Imperial Violence and the Path to Independence
Title | Imperial Violence and the Path to Independence PDF eBook |
Author | Shereen Ilahi |
Publisher | Bloomsbury Publishing |
Pages | 283 |
Release | 2016-06-03 |
Genre | History |
ISBN | 0857727060 |
In the aftermath of World War I, the British Empire was hit by two different crises on opposite sides of the world--the Jallianwala Bagh, or Amritsar, Massacre in the Punjab and the Croke Park Massacre, the first 'Bloody Sunday', in Ireland. This book provides a study at the cutting edge of British imperial historiography, concentrating on British imperial violence and the concept of collective punishment. This was the 'crisis of empire' following the political and ideological watershed of World War I. The British Empire had reached its greatest geographical extent, appeared powerful, liberal, humane and broadly sympathetic to gradual progress to responsible self-government.
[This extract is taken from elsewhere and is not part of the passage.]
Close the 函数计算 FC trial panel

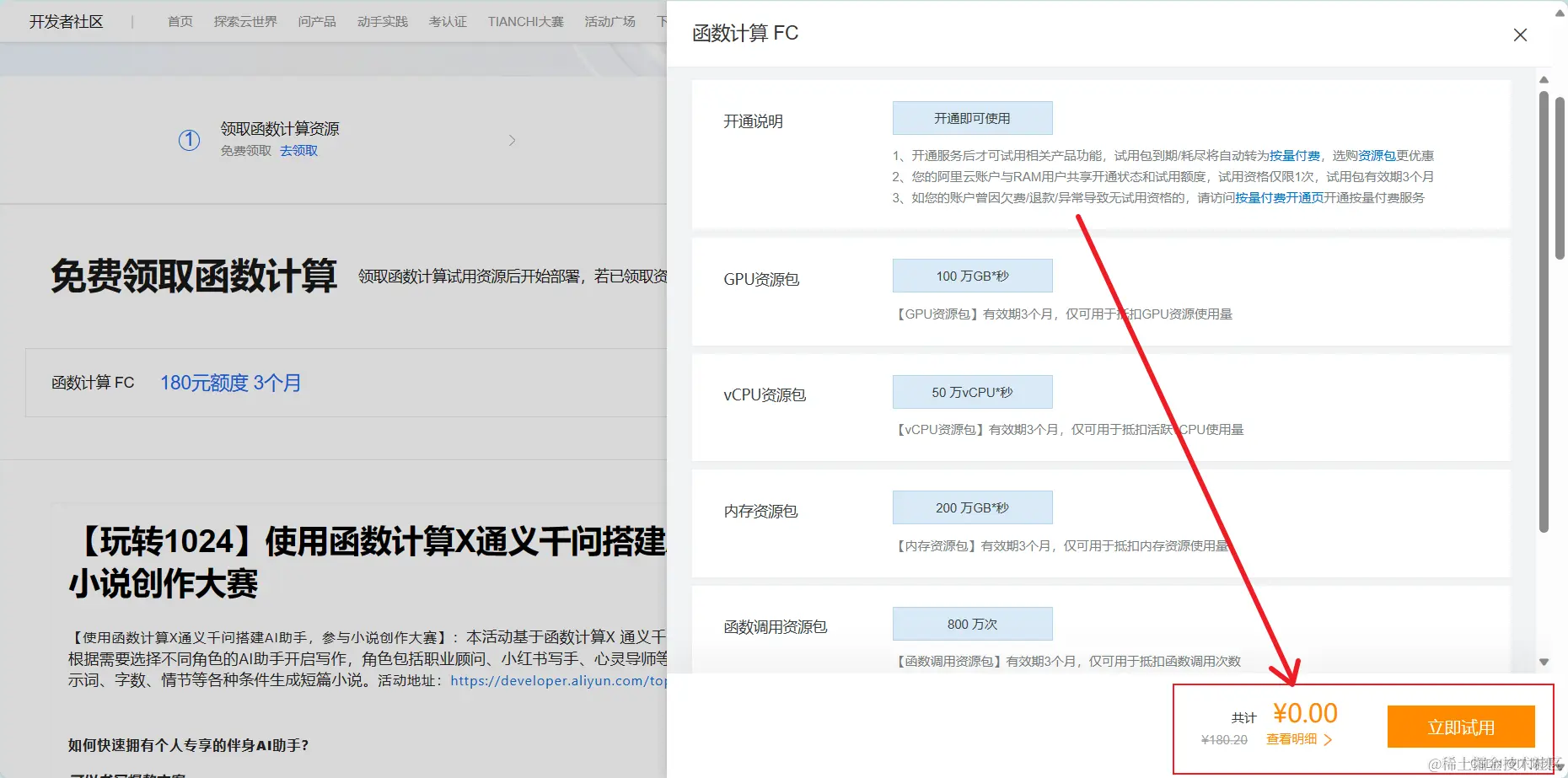tap(1520, 35)
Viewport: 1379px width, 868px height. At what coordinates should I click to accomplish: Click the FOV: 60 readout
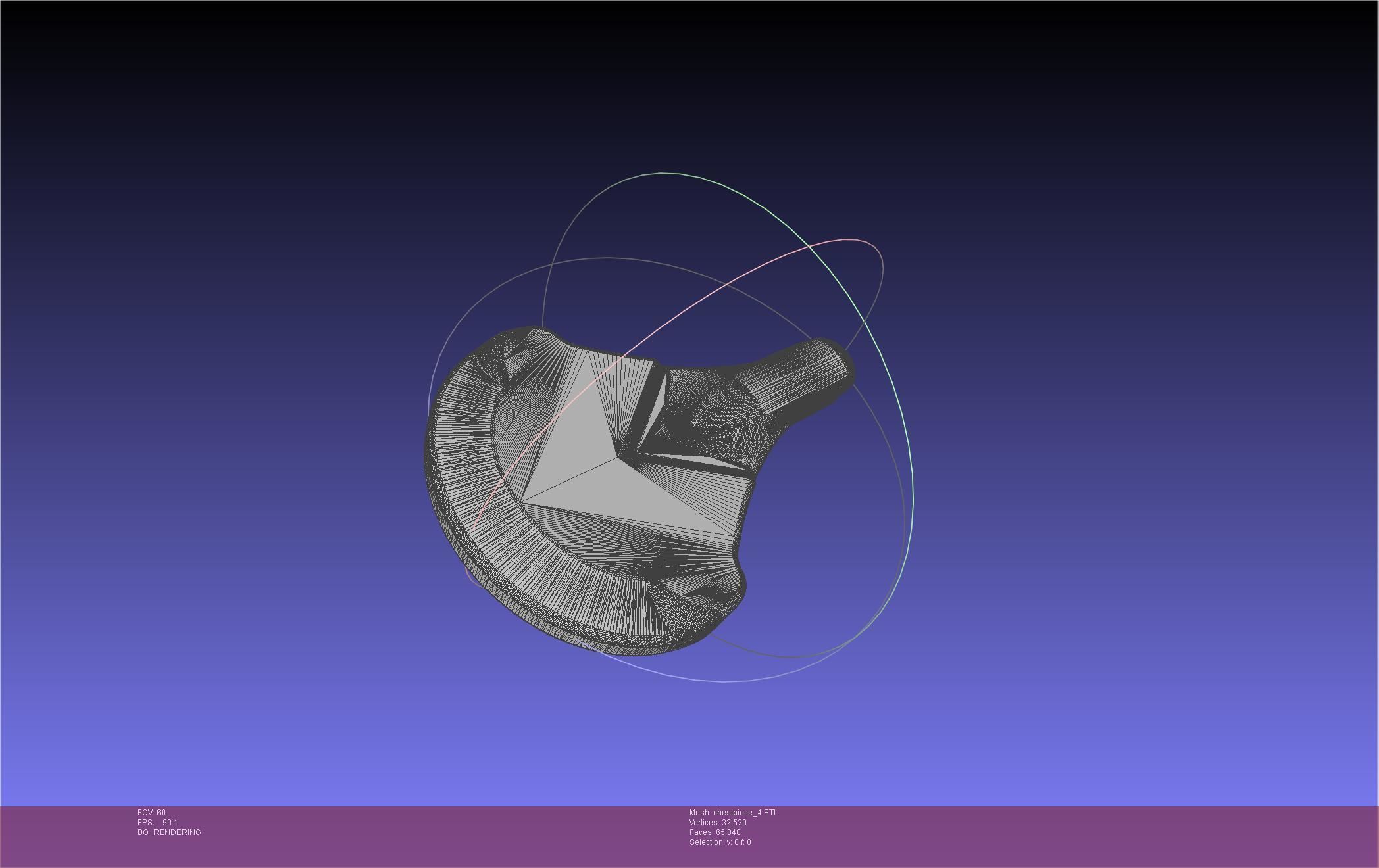(151, 813)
Yet the empire was faced with existential threats to its survival with demands for decolonisation, especially in India and Ireland, growing anti-imperialism at home, virtual bankruptcy and domestic social and economic unrest. Providing an original and closely-researched analysis of imperial violence in the aftermath of World War I, this book will be essential reading for historians of empire, South Asia and Ireland.